Convert Web Speech Synthesis API over to Mojo

This change moves IPC code out of //chrome and over to //content where
the implementation (TtsController) lives. It also eliminates the
Web* prefixed blink public API for speech synthesis, replacing it with
a mojom file that //content implements. The renderer/platform code is
also removed in favor of just having the renderer/modules/speech code
directly talking to the mojom interface.

Part of making this work required changing the way the mock synthesis
engine is implemented. Instead of it having the voice list synchronously,
it now has to fetch the list over mojo (in-process), which acts more like
the actual implementation, which is a good thing. But to make this work,
some of the tests in fast/speechsynthesis needed to be tweaked. None of
the WPT tests needed to be tweaked as they are designed with the fallback
for getVoices returning an empty list initially.

Bug: 967834
Change-Id: Idcb1a3e0e8a42838639aaf497809446da2d120bd
Reviewed-on: https://siteproxy.837520.xyz:443/https/chromium-review.googlesource.com/c/chromium/src/+/1717595
Commit-Queue: Darin Fisher <[email protected]>
Reviewed-by: Dominic Mazzoni <[email protected]>
Reviewed-by: Tom Sepez <[email protected]>
Reviewed-by: John Abd-El-Malek <[email protected]>
Cr-Commit-Position: refs/heads/master@{#692514}
diff --git a/content/browser/speech/speech_synthesis_impl.cc b/content/browser/speech/speech_synthesis_impl.cc
new file mode 100644
index 0000000..412b8bd
--- /dev/null
+++ b/content/browser/speech/speech_synthesis_impl.cc
@@ -0,0 +1,157 @@
+// Copyright 2019 The Chromium Authors. All rights reserved.

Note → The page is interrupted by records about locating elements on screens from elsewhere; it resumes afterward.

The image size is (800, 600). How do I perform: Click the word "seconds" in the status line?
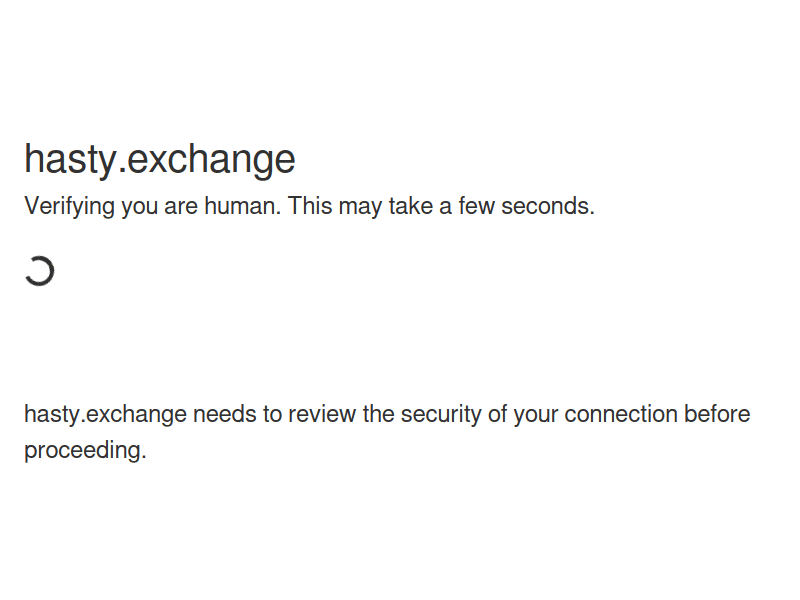point(546,207)
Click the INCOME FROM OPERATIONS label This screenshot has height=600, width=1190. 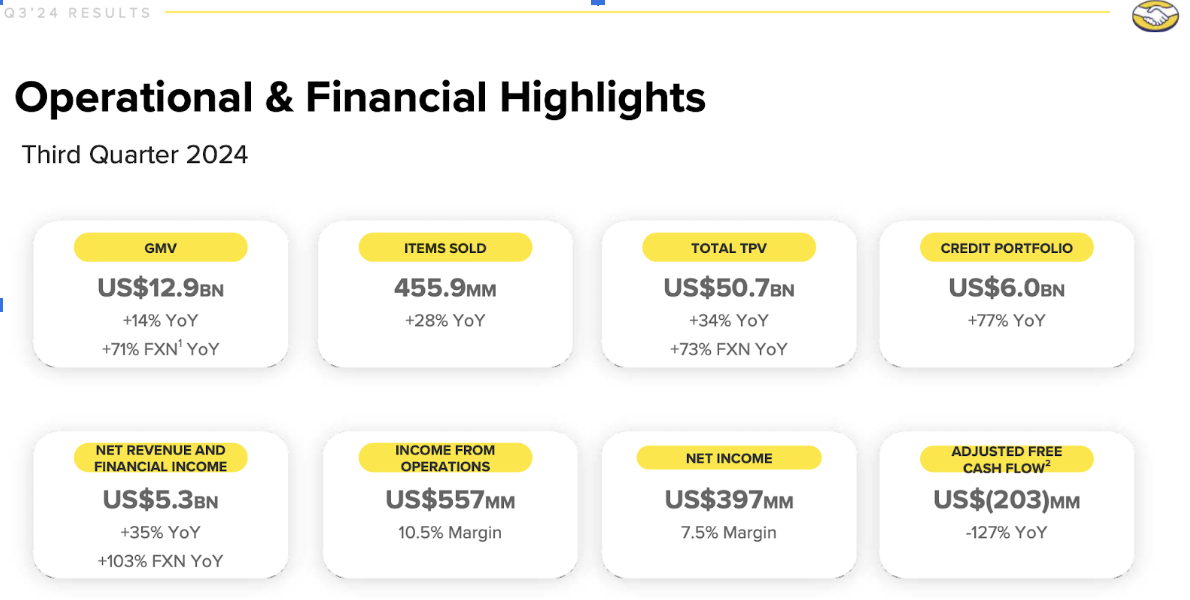click(x=445, y=458)
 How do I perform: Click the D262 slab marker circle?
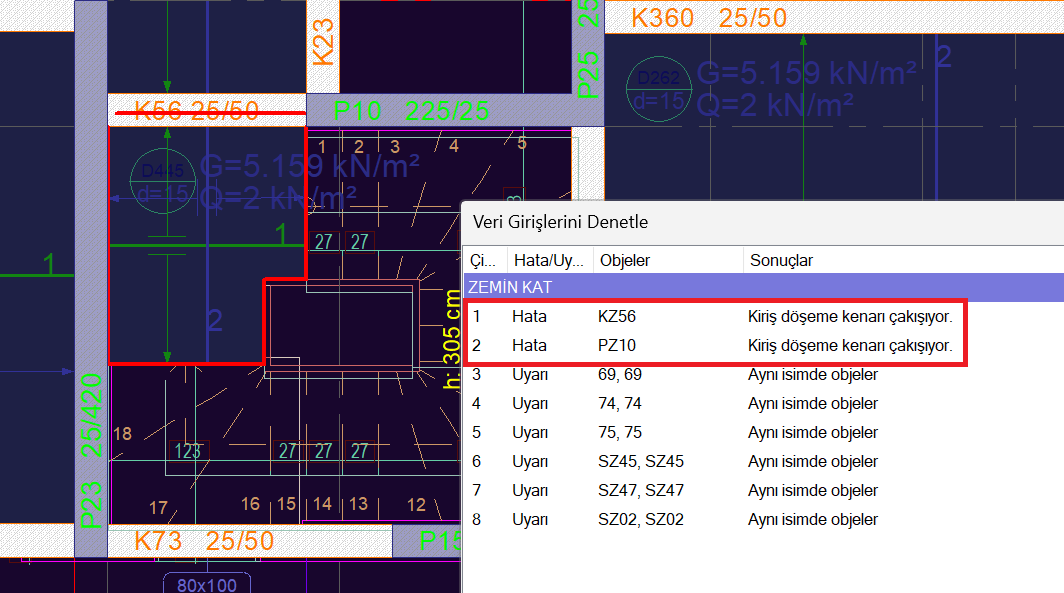pos(656,89)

+// Use of this source code is governed by a BSD-style license that can be
+// found in the LICENSE file.
+
+#include "content/browser/speech/speech_synthesis_impl.h"
+
+namespace content {
+namespace {
+
+// The lifetime of instances of this class is manually bound to the lifetime of
+// the associated TtsUtterance. See OnTtsEvent.
+class EventThunk : public UtteranceEventDelegate {
+ public:
+  explicit EventThunk(
+      mojo::PendingRemote<blink::mojom::SpeechSynthesisClient> client)

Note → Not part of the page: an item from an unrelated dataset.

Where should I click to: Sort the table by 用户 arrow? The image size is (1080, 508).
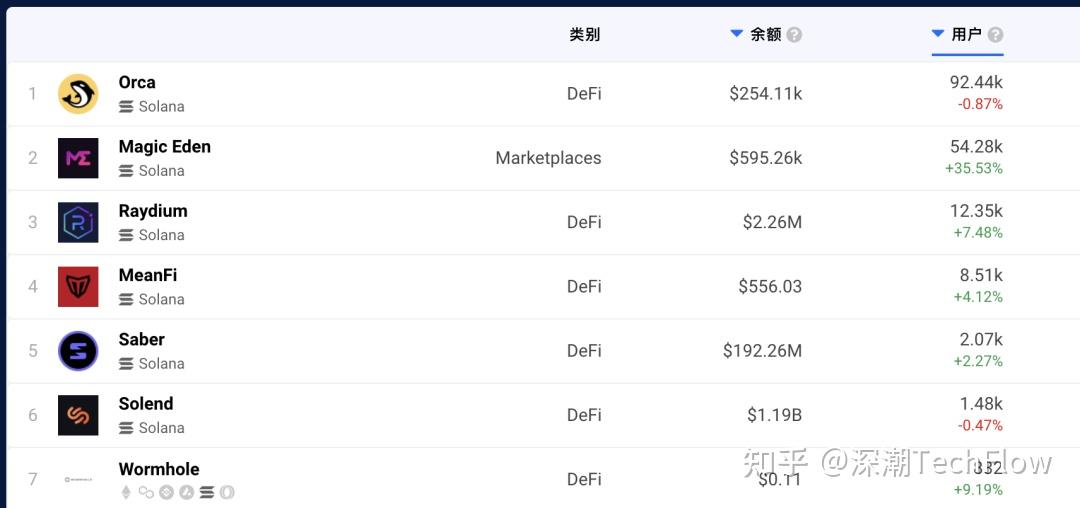click(938, 34)
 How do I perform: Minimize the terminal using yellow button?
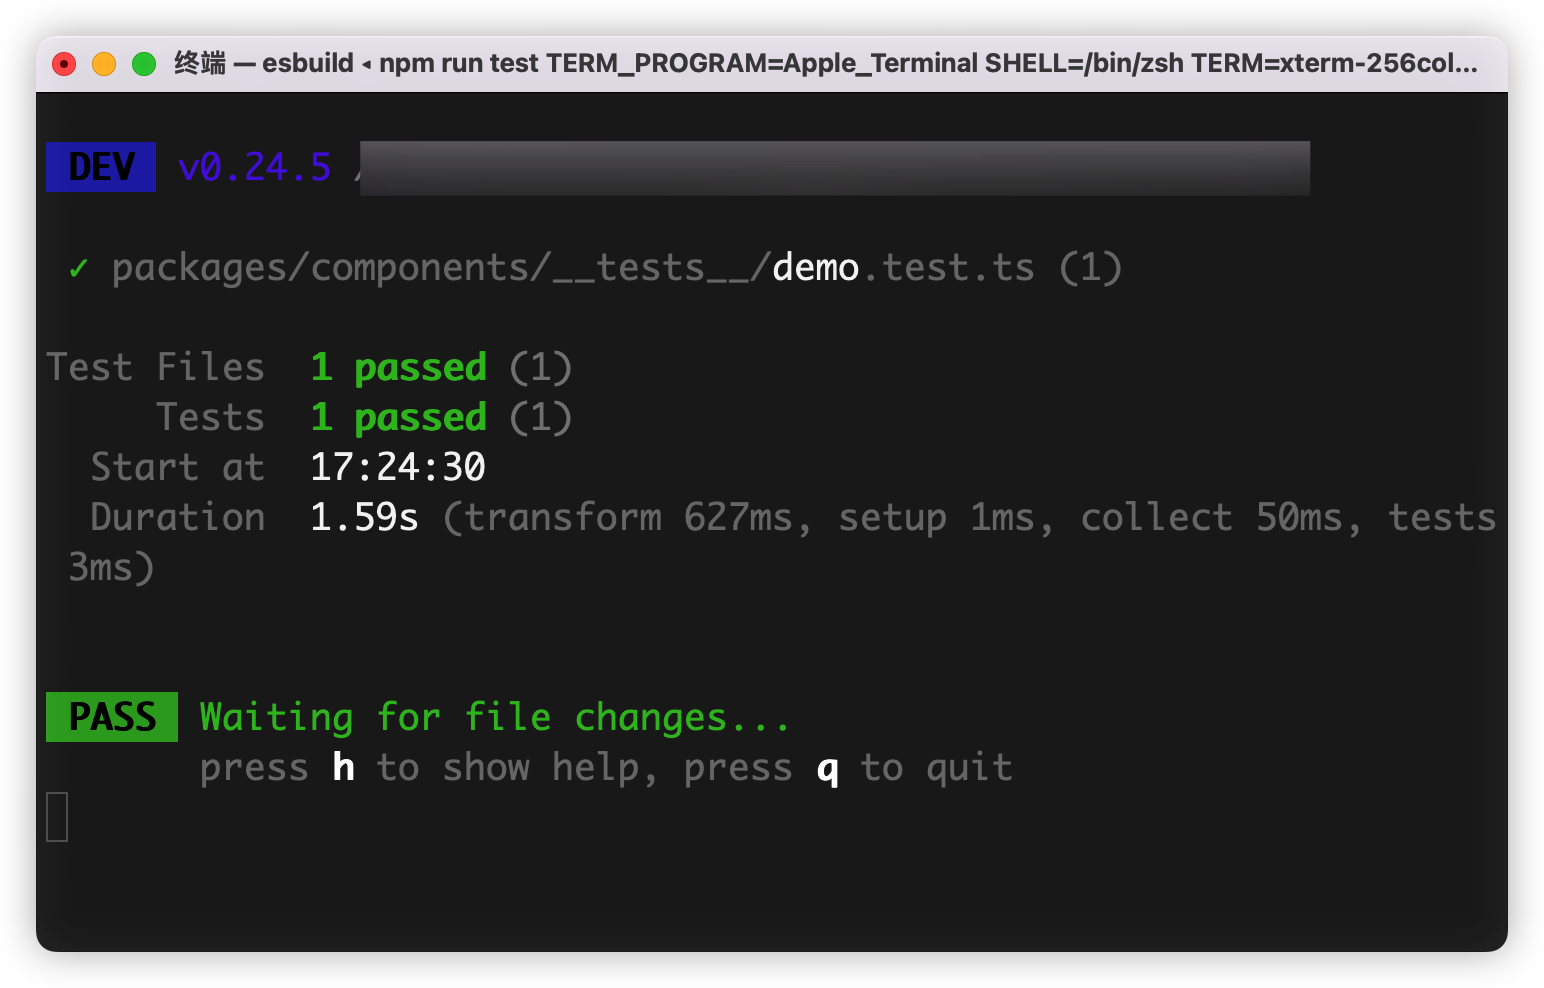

+      : client_(std::move(client)) {}
+  ~EventThunk() override = default;
+
+  // UtteranceEventDelegate methods:
+  void OnTtsEvent(TtsUtterance* utterance,
+                  TtsEventType event_type,
+                  int char_index,
+                  int char_length,
+                  const std::string& error_message) override {
+    // These values are unsigned in the web speech API, so -1 cannot be used as
+    // a sentinel value. Use 0 instead to match web standards.
+    char_index = std::max(char_index, 0);
+    char_length = std::max(char_length, 0);
+
+    switch (event_type) {
+      case TTS_EVENT_START:
+        client_->OnStartedSpeaking();
+        break;
+      case TTS_EVENT_END:
+      case TTS_EVENT_INTERRUPTED:
+      case TTS_EVENT_CANCELLED:
+        // The web platform API does not differentiate these events.

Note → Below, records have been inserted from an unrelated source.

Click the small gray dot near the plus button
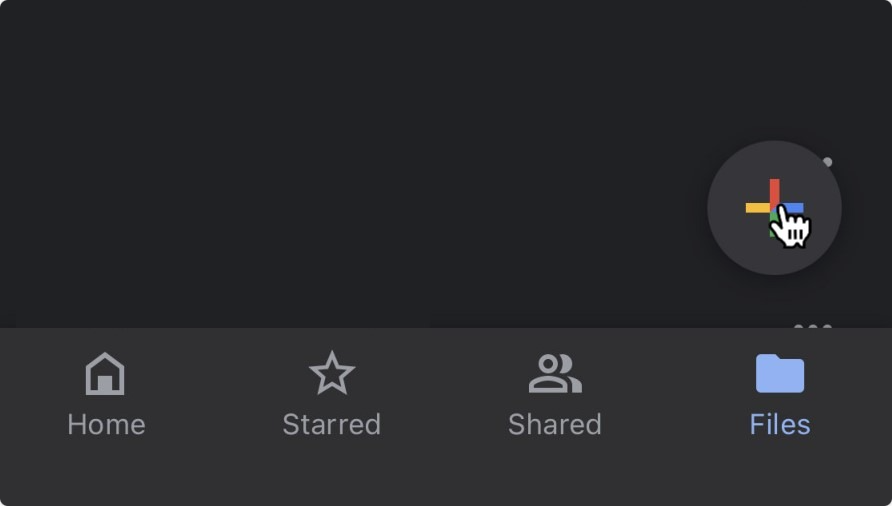 [828, 162]
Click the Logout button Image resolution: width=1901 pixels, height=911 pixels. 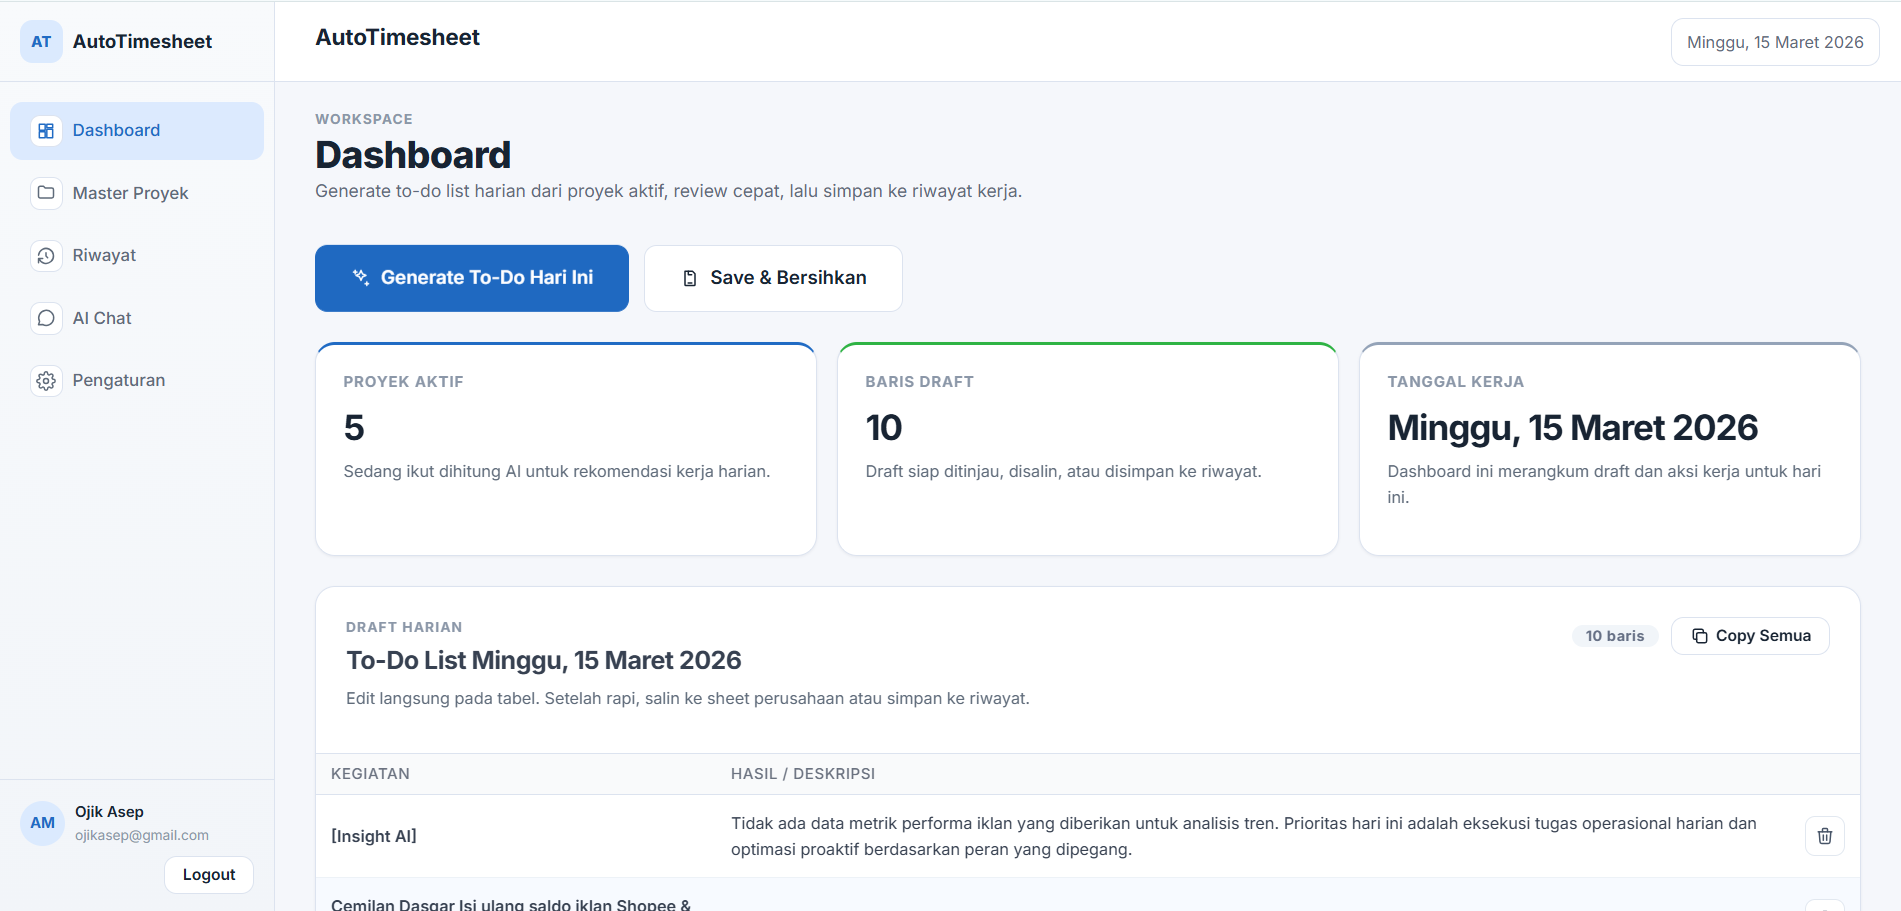pyautogui.click(x=208, y=874)
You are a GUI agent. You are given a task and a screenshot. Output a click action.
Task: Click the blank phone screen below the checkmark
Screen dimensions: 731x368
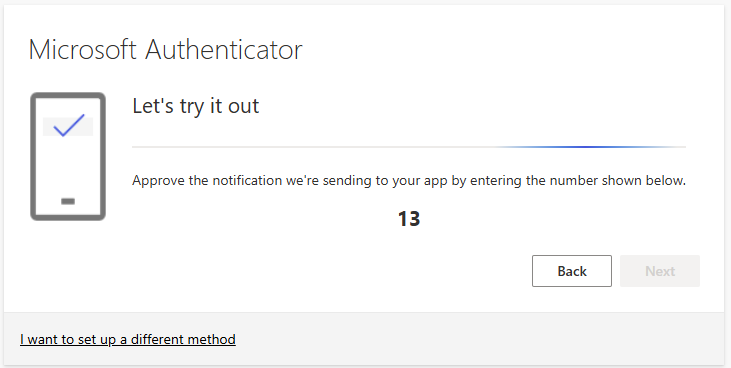[68, 166]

+        client_->OnFinishedSpeaking();
+        break;
+      case TTS_EVENT_WORD:
+        client_->OnEncounteredWordBoundary(char_index, char_length);
+        break;
+      case TTS_EVENT_SENTENCE:
+        client_->OnEncounteredSentenceBoundary(char_index, 0);
+        break;
+      case TTS_EVENT_MARKER:
+        // The web platform API does not support this event.
+        break;
+      case TTS_EVENT_ERROR:
+        // The web platform API does not support error text.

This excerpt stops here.